• Text passage

Build Character Not Reputation

Character is more important than reputation. Image credit: stockimages at freedigitalphotos.net

Character is more important than reputation.
Image credit: stockimages at freedigitalphotos.net

Teens (and many adults I’m afraid) are more concerned with building a good reputation than building their character.  Teenagers, this means you will do or say things in front of one group of friends that you wouldn’t in front of another group.  Maybe you curse around your friends, but you wouldn’t do that in front of your mom and dad.  You want your friends to think you’re easy going and you want to fit in with them.  You also want your parents to think you’re respectful and use clean language.

 

Adolescents, when you see your parents more concerned with reputation than character, you complain bitterly about it.  You can’t stand it actually.  The way I know this is because as a therapist who works mostly with teens, I hear this from you on a regular basis.  You say your parents are hypocrites.  It bothers you that they get over-the-top angry if you lie about where you and your friends are going, but then your parents turn around and lie to their boss about where they were.  Anytime you see yourself being directed to do one thing, and then your parents don’t follow those rules, it drives you absolutely crazy.  It drives everyone crazy when someone works hard at creating a good reputation, but when nobody is looking their behavior doesn’t match.  We don’t trust people who do that (i.e. politicians).

• About this exercise
Continue the passage on character versus reputation, picking up after its final sentence about politicians.

• Dataset records
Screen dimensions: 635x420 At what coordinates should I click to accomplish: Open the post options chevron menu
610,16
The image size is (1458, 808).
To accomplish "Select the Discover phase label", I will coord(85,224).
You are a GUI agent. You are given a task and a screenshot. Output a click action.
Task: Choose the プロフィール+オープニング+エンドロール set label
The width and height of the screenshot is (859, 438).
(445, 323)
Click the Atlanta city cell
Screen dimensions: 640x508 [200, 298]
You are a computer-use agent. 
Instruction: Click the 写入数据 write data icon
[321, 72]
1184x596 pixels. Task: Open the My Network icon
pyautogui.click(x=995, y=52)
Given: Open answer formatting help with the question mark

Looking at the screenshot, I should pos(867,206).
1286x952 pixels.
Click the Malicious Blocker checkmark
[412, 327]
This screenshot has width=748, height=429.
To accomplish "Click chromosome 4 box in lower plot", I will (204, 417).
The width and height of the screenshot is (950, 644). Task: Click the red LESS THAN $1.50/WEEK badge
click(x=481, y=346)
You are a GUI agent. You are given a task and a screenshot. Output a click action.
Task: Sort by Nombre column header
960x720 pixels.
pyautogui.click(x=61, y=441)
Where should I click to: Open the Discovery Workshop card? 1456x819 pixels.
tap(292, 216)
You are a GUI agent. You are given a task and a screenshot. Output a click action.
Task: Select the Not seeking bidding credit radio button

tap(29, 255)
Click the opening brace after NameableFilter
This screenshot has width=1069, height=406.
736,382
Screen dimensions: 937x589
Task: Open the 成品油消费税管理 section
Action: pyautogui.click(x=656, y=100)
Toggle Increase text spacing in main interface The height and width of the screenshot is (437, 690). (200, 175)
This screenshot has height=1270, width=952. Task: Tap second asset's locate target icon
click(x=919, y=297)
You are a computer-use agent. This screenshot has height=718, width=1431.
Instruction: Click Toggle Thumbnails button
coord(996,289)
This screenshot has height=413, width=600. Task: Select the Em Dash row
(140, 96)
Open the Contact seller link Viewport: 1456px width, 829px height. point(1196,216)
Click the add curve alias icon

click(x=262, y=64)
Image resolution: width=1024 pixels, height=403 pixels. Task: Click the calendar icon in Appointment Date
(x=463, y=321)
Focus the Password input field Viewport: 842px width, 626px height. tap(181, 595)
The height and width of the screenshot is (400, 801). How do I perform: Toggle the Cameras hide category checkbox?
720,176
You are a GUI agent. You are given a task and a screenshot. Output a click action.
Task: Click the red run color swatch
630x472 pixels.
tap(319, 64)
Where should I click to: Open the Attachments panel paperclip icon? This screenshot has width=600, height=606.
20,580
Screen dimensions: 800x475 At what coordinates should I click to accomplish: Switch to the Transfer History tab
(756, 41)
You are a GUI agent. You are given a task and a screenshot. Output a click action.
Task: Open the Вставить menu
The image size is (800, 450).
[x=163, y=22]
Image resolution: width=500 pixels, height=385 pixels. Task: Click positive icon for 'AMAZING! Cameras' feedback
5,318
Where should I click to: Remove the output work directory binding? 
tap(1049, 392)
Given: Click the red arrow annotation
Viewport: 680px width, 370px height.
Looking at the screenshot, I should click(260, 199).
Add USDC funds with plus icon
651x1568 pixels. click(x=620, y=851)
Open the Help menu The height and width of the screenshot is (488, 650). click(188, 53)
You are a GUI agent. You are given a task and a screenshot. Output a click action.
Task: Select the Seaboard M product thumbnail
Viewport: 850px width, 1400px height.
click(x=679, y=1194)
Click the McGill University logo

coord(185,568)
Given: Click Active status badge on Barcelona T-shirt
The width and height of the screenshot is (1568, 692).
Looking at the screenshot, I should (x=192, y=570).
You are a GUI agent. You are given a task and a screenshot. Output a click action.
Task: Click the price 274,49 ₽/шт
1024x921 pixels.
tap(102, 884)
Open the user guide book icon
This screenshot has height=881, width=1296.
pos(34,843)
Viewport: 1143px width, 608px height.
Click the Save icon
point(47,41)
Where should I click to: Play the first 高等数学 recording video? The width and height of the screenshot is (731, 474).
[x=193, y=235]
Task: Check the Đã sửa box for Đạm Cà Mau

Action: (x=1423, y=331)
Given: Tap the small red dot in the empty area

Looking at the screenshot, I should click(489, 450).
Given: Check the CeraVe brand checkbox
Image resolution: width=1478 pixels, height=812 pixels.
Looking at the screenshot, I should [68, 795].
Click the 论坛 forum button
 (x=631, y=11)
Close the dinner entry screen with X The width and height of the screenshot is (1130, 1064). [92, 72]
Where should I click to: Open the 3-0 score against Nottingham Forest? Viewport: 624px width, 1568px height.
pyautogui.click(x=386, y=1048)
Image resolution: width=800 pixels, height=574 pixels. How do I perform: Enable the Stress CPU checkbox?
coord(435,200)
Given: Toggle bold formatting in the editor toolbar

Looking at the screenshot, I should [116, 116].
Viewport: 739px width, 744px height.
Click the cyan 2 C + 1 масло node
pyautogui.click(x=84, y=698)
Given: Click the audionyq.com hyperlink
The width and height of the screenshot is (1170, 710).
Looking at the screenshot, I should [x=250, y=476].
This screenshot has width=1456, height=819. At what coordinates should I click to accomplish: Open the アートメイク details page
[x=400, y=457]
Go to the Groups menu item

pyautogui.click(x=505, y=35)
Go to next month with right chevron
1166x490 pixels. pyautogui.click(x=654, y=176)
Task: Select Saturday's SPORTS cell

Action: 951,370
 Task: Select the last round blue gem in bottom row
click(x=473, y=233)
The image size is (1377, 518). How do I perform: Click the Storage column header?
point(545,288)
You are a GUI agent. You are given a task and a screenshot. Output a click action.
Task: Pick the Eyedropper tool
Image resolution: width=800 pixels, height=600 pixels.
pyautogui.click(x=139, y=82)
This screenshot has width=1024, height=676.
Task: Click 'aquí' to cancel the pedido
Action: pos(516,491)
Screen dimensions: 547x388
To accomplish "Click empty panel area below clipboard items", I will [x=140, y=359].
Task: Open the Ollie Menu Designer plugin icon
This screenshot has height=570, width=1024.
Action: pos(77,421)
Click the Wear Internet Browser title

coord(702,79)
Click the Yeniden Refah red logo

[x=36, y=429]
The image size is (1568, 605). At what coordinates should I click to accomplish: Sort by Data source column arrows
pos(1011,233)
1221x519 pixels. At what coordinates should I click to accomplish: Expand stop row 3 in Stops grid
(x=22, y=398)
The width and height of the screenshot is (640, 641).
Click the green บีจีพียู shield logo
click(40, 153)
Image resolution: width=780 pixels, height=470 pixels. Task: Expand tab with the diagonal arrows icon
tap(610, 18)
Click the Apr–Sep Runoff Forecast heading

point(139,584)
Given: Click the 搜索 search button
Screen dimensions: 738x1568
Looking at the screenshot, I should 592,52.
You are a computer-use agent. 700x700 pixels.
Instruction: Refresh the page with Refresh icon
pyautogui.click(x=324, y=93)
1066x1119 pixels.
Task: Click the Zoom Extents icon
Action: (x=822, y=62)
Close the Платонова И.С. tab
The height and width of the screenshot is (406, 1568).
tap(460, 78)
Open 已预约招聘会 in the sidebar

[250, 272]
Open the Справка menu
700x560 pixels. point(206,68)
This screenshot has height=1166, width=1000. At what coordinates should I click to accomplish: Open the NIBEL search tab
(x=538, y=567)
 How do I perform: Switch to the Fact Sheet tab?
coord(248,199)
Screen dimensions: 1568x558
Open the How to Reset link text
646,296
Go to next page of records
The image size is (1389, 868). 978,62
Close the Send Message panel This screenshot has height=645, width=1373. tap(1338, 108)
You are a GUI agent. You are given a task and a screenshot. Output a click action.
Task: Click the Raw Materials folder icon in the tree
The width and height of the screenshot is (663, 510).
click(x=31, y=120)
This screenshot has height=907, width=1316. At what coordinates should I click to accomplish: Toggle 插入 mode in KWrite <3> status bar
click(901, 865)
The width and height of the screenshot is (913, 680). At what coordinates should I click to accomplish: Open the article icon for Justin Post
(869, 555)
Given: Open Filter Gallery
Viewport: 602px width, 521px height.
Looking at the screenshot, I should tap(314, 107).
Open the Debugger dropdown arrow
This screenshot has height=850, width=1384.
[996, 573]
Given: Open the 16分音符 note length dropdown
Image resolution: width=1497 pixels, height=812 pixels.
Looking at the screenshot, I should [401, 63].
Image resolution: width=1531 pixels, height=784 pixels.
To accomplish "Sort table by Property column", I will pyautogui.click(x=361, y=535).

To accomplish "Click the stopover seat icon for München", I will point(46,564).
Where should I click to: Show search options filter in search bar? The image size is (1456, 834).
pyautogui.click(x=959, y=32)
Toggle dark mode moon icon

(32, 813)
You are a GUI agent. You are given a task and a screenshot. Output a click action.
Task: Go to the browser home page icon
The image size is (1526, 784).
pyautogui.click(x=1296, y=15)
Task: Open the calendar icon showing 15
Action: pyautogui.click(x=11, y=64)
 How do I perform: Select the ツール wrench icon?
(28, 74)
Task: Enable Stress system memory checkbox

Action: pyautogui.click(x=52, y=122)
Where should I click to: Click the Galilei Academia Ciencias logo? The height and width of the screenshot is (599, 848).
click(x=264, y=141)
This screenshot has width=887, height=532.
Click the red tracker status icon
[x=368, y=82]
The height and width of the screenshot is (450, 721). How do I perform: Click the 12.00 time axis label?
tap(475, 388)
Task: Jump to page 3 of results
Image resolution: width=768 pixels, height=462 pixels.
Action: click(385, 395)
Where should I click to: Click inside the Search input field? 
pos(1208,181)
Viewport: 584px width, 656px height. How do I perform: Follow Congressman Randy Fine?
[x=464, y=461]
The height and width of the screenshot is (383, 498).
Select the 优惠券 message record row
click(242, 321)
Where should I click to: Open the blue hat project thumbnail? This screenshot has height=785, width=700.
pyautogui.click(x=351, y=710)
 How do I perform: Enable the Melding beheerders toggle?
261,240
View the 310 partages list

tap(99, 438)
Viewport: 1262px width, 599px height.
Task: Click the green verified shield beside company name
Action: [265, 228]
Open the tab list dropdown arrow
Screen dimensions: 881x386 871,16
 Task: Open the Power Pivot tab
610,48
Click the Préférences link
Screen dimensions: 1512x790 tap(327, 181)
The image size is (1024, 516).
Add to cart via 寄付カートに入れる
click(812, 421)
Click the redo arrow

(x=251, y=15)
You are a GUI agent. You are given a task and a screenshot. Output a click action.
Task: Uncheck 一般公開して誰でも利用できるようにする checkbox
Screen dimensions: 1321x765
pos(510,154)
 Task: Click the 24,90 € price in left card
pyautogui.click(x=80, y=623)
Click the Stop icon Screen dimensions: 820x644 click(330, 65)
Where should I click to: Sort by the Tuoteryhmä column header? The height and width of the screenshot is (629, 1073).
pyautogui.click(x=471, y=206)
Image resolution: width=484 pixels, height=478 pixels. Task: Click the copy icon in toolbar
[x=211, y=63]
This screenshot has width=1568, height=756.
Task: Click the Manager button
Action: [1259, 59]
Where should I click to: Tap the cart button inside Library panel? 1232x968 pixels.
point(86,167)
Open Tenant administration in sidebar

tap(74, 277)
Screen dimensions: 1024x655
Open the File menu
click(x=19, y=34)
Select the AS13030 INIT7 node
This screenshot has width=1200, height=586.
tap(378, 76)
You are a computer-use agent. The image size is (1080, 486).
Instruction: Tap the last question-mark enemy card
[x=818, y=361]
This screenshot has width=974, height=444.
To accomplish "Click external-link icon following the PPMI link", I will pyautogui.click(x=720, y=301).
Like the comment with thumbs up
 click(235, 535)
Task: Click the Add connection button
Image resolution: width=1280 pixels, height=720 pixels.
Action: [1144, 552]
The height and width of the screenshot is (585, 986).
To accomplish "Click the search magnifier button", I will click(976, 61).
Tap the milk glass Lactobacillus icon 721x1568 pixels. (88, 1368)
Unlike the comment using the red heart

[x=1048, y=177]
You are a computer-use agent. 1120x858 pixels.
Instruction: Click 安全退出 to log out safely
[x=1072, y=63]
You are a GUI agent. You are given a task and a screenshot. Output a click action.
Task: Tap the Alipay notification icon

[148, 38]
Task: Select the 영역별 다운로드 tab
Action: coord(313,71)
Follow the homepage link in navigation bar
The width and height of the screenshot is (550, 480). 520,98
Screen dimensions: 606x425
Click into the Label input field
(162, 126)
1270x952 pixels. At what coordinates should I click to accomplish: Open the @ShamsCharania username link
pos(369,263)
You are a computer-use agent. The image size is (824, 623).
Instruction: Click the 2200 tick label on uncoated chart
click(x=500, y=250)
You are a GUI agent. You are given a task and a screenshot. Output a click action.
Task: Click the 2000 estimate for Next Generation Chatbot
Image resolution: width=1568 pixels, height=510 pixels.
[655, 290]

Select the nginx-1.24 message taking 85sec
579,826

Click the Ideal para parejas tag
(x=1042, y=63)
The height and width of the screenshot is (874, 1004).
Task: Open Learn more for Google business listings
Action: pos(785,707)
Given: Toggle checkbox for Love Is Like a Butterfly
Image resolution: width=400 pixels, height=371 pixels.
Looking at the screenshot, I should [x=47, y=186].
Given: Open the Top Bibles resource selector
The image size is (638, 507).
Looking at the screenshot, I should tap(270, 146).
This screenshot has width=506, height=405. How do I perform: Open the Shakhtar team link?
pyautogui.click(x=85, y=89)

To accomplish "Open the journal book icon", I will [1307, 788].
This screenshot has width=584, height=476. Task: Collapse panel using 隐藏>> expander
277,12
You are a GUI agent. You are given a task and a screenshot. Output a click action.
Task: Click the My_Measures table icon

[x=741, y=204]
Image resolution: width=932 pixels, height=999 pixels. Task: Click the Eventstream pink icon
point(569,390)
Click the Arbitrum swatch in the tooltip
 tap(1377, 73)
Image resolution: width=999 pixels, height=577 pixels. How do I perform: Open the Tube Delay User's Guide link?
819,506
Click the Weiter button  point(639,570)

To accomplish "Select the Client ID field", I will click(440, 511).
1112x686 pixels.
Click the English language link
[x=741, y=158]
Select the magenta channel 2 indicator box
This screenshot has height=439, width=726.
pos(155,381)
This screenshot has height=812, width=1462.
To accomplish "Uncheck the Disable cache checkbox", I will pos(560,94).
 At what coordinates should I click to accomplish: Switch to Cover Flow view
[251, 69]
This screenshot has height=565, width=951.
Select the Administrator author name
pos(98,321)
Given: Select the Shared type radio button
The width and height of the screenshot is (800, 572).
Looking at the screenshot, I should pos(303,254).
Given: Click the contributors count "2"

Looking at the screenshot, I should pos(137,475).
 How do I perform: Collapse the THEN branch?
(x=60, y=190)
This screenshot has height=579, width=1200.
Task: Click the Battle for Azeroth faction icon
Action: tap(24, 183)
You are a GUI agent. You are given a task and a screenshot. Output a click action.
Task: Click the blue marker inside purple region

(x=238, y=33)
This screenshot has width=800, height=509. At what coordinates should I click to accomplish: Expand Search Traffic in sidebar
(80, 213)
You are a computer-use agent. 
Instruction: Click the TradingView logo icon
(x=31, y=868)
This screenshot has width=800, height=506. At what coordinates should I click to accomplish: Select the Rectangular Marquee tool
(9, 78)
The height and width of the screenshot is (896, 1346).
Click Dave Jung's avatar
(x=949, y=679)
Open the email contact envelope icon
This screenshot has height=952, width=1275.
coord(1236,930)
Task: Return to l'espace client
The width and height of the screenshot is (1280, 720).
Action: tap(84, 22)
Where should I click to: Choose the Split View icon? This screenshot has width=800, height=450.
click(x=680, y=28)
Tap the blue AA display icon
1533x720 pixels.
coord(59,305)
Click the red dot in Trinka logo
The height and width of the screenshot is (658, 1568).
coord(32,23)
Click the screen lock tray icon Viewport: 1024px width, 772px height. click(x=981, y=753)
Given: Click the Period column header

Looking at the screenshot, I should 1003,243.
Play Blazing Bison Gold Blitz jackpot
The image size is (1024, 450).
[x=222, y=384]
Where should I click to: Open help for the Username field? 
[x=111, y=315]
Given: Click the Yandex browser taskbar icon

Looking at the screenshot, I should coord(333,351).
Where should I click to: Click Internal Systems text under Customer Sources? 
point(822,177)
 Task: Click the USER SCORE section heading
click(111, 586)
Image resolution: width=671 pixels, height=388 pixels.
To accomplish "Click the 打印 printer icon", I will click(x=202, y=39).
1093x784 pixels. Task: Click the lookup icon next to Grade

• Task response
 

I’m asking you to check-in with yourself to see whether you do this.  Most adolescents do.  Most teenagers are more concerned with how they appear to others than who they really are.  What I mean by this is that you’ll drink at a party because you almost feel like you have to even though on the inside you’re secretly against drinking.  Or, you’ll cheat on a test or paper in order to maintain those perfect grades.  You’re more worried about your GPA looking good to a college than you are about the unseen, internal damage you do to your character every time you cheat.

 

When I was a teenager I was extremely guilty of this.  I was sexually active with my boyfriend, but I lied about it to certain groups of friends.  I was part of a Christian youth group.  In front of the leadership there, and my friends from there I would talk about how I was a virgin (and thought I could call myself that because I wasn’t technically having “sex”).  In front of my friends who weren’t part of the church I was much more honest about my behavior.  This is because I was much more concerned with reputation than character.  When I got older and more mature, I changed my focus to character instead of reputation.  Then I made the changes in my life that actually matched what I professed to believe.

 

When you make a good reputation your focus you end up having to lie.  You end up feeling very insecure.  You often feel like a fraud, and that’s because in some ways you are.  You have to worry about being found out and feeling shame.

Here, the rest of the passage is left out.